## Extracted material
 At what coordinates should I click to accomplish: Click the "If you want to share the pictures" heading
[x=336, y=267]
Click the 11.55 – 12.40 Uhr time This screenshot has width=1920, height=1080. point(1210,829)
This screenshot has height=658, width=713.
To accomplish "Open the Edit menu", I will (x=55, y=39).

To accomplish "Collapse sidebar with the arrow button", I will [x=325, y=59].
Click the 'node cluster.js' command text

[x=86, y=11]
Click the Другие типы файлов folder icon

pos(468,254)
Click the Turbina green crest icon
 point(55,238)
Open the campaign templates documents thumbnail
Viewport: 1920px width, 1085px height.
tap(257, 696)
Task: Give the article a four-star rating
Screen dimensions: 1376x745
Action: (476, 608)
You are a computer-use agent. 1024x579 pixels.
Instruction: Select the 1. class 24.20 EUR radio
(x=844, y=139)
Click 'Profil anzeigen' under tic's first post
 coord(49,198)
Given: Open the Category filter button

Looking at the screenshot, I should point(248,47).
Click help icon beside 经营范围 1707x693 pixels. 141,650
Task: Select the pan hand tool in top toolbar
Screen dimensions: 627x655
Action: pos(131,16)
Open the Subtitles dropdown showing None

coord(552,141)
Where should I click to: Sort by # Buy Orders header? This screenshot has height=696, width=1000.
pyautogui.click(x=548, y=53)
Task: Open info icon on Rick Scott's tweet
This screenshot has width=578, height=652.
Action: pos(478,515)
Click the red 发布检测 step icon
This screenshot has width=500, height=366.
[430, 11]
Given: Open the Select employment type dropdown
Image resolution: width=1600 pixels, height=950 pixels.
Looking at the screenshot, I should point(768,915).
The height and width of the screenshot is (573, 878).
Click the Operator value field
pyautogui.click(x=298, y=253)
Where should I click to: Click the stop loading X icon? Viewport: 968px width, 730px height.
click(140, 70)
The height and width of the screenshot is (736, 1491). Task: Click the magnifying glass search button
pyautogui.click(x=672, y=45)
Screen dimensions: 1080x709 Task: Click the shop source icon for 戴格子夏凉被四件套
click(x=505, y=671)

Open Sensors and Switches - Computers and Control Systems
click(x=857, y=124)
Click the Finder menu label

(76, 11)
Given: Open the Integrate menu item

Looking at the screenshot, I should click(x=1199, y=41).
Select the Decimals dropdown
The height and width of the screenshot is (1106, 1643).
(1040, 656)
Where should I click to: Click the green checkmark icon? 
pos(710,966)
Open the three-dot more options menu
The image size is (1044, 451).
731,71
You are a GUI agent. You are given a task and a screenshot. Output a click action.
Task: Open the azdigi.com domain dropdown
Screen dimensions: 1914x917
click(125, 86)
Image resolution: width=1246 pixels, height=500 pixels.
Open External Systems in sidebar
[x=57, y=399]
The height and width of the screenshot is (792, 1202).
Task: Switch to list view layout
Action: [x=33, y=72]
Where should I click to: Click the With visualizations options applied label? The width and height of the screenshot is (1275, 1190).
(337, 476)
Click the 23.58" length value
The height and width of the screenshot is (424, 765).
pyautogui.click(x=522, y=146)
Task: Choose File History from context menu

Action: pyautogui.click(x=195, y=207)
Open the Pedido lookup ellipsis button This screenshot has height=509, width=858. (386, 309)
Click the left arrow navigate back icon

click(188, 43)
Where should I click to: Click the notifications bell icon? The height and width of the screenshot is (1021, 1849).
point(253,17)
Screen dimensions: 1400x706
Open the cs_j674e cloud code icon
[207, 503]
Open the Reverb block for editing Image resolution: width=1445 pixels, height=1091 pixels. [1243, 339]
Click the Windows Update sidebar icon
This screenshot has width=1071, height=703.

## Directions
Wherever the word "agent" turns up in the material, copy the whole line.

## Task response
You are a computer-use agent. 1024x579 pixels.
You are a GUI agent. You are given a task and a screenshot. Output a click action.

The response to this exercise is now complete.